━━ Source information ━━
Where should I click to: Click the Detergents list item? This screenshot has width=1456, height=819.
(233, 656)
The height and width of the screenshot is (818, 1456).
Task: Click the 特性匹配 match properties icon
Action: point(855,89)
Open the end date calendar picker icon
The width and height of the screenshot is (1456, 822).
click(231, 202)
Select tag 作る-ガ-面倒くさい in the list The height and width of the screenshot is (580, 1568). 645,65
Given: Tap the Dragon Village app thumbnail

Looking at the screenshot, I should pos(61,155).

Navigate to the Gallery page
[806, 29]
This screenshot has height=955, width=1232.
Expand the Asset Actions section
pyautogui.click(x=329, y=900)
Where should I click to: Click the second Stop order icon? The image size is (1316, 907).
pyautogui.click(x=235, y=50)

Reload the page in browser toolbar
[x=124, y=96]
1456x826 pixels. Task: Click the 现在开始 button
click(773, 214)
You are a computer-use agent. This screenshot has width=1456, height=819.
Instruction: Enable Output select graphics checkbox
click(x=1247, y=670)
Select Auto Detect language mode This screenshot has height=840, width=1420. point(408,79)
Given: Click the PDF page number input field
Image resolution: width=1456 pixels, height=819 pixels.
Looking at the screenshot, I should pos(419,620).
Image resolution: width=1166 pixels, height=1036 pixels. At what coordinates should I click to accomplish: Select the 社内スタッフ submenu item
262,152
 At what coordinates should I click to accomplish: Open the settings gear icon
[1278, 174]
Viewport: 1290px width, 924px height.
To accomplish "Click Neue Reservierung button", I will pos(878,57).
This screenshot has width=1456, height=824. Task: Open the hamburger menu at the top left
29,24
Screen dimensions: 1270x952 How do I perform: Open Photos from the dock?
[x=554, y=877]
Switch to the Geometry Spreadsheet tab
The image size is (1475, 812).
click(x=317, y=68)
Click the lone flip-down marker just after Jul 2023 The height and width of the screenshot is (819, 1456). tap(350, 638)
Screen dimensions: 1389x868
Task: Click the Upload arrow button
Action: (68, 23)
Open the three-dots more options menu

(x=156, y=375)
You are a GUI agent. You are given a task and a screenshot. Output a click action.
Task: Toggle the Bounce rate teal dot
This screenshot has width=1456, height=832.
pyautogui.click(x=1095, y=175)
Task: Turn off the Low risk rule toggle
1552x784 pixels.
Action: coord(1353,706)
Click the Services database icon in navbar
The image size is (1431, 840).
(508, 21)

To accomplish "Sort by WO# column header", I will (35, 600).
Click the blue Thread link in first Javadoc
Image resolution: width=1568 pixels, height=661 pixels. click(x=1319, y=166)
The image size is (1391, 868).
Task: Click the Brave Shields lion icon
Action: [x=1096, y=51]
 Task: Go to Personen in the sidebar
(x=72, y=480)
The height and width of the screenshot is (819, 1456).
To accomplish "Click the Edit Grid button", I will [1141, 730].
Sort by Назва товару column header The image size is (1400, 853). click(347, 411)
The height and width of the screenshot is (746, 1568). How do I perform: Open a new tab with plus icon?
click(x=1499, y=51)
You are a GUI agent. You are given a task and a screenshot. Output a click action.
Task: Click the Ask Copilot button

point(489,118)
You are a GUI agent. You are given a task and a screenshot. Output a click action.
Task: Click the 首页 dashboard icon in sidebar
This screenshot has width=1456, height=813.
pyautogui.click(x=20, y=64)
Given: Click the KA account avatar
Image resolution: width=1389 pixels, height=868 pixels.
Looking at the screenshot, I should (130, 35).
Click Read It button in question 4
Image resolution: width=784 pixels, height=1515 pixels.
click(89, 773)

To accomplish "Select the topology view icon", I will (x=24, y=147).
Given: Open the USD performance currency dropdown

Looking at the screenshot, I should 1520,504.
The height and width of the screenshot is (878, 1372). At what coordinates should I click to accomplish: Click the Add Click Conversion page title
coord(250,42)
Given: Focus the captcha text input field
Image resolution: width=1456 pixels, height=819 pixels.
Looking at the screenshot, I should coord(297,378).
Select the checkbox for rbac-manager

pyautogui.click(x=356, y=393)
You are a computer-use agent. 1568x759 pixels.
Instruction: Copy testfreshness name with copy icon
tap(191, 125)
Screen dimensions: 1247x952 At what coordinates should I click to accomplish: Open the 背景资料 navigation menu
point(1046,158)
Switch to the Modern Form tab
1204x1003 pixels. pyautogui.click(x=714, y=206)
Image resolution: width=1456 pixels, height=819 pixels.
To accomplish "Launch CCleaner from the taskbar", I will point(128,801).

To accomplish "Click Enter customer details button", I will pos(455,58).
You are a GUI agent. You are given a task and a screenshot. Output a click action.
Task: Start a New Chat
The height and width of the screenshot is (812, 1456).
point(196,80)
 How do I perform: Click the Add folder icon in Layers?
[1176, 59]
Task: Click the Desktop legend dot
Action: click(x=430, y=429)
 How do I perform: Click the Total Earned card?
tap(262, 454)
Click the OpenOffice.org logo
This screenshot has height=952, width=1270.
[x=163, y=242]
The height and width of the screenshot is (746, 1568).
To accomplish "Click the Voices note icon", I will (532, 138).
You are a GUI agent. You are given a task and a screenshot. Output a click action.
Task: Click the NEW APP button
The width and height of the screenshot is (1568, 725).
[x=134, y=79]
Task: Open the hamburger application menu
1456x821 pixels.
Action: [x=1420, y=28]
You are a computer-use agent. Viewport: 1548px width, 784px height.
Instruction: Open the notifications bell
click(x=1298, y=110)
━━━
_Task_
Please repeat the listing exactly, with nothing left out.

_Written response_
Where should I click to: Click the Detergents list item? This screenshot has width=1456, height=819.
(233, 656)
The height and width of the screenshot is (818, 1456).
Task: Click the 特性匹配 match properties icon
Action: point(855,89)
Open the end date calendar picker icon
The width and height of the screenshot is (1456, 822).
click(231, 202)
Select tag 作る-ガ-面倒くさい in the list The height and width of the screenshot is (580, 1568). 645,65
Given: Tap the Dragon Village app thumbnail

Looking at the screenshot, I should pos(61,155).

Navigate to the Gallery page
[806, 29]
This screenshot has height=955, width=1232.
Expand the Asset Actions section
pyautogui.click(x=329, y=900)
Where should I click to: Click the second Stop order icon? The image size is (1316, 907).
pyautogui.click(x=235, y=50)

Reload the page in browser toolbar
[x=124, y=96]
1456x826 pixels. Task: Click the 现在开始 button
click(773, 214)
You are a computer-use agent. This screenshot has width=1456, height=819.
Instruction: Enable Output select graphics checkbox
click(x=1247, y=670)
Select Auto Detect language mode This screenshot has height=840, width=1420. point(408,79)
Given: Click the PDF page number input field
Image resolution: width=1456 pixels, height=819 pixels.
Looking at the screenshot, I should pos(419,620).
Image resolution: width=1166 pixels, height=1036 pixels. At what coordinates should I click to accomplish: Select the 社内スタッフ submenu item
262,152
 At what coordinates should I click to accomplish: Open the settings gear icon
[1278, 174]
Viewport: 1290px width, 924px height.
To accomplish "Click Neue Reservierung button", I will pos(878,57).
This screenshot has width=1456, height=824. Task: Open the hamburger menu at the top left
29,24
Screen dimensions: 1270x952 How do I perform: Open Photos from the dock?
[x=554, y=877]
Switch to the Geometry Spreadsheet tab
The image size is (1475, 812).
click(x=317, y=68)
Click the lone flip-down marker just after Jul 2023 The height and width of the screenshot is (819, 1456). tap(350, 638)
Screen dimensions: 1389x868
Task: Click the Upload arrow button
Action: (68, 23)
Open the three-dots more options menu

(x=156, y=375)
You are a GUI agent. You are given a task and a screenshot. Output a click action.
Task: Toggle the Bounce rate teal dot
This screenshot has width=1456, height=832.
pyautogui.click(x=1095, y=175)
Task: Turn off the Low risk rule toggle
1552x784 pixels.
Action: coord(1353,706)
Click the Services database icon in navbar
The image size is (1431, 840).
(508, 21)

To accomplish "Sort by WO# column header", I will (35, 600).
Click the blue Thread link in first Javadoc
Image resolution: width=1568 pixels, height=661 pixels. click(x=1319, y=166)
The image size is (1391, 868).
Task: Click the Brave Shields lion icon
Action: [x=1096, y=51]
 Task: Go to Personen in the sidebar
(x=72, y=480)
The height and width of the screenshot is (819, 1456).
To accomplish "Click the Edit Grid button", I will [1141, 730].
Sort by Назва товару column header The image size is (1400, 853). click(347, 411)
The height and width of the screenshot is (746, 1568). How do I perform: Open a new tab with plus icon?
click(x=1499, y=51)
You are a GUI agent. You are given a task and a screenshot. Output a click action.
Task: Click the Ask Copilot button

point(489,118)
You are a GUI agent. You are given a task and a screenshot. Output a click action.
Task: Click the 首页 dashboard icon in sidebar
This screenshot has width=1456, height=813.
pyautogui.click(x=20, y=64)
Given: Click the KA account avatar
Image resolution: width=1389 pixels, height=868 pixels.
Looking at the screenshot, I should (130, 35).
Click Read It button in question 4
Image resolution: width=784 pixels, height=1515 pixels.
click(89, 773)

To accomplish "Select the topology view icon", I will (x=24, y=147).
Given: Open the USD performance currency dropdown

Looking at the screenshot, I should 1520,504.
The height and width of the screenshot is (878, 1372). At what coordinates should I click to accomplish: Click the Add Click Conversion page title
coord(250,42)
Given: Focus the captcha text input field
Image resolution: width=1456 pixels, height=819 pixels.
Looking at the screenshot, I should coord(297,378).
Select the checkbox for rbac-manager

pyautogui.click(x=356, y=393)
You are a computer-use agent. 1568x759 pixels.
Instruction: Copy testfreshness name with copy icon
tap(191, 125)
Screen dimensions: 1247x952 At what coordinates should I click to accomplish: Open the 背景资料 navigation menu
point(1046,158)
Switch to the Modern Form tab
1204x1003 pixels. pyautogui.click(x=714, y=206)
Image resolution: width=1456 pixels, height=819 pixels.
To accomplish "Launch CCleaner from the taskbar", I will point(128,801).

To accomplish "Click Enter customer details button", I will pos(455,58).
You are a GUI agent. You are given a task and a screenshot. Output a click action.
Task: Start a New Chat
The height and width of the screenshot is (812, 1456).
point(196,80)
 How do I perform: Click the Add folder icon in Layers?
[1176, 59]
Task: Click the Desktop legend dot
Action: click(x=430, y=429)
 How do I perform: Click the Total Earned card?
tap(262, 454)
Click the OpenOffice.org logo
This screenshot has height=952, width=1270.
[x=163, y=242]
The height and width of the screenshot is (746, 1568).
To accomplish "Click the Voices note icon", I will (532, 138).
You are a GUI agent. You are given a task and a screenshot. Output a click action.
Task: Click the NEW APP button
The width and height of the screenshot is (1568, 725).
[x=134, y=79]
Task: Open the hamburger application menu
1456x821 pixels.
Action: [x=1420, y=28]
You are a computer-use agent. Viewport: 1548px width, 784px height.
Instruction: Open the notifications bell
click(x=1298, y=110)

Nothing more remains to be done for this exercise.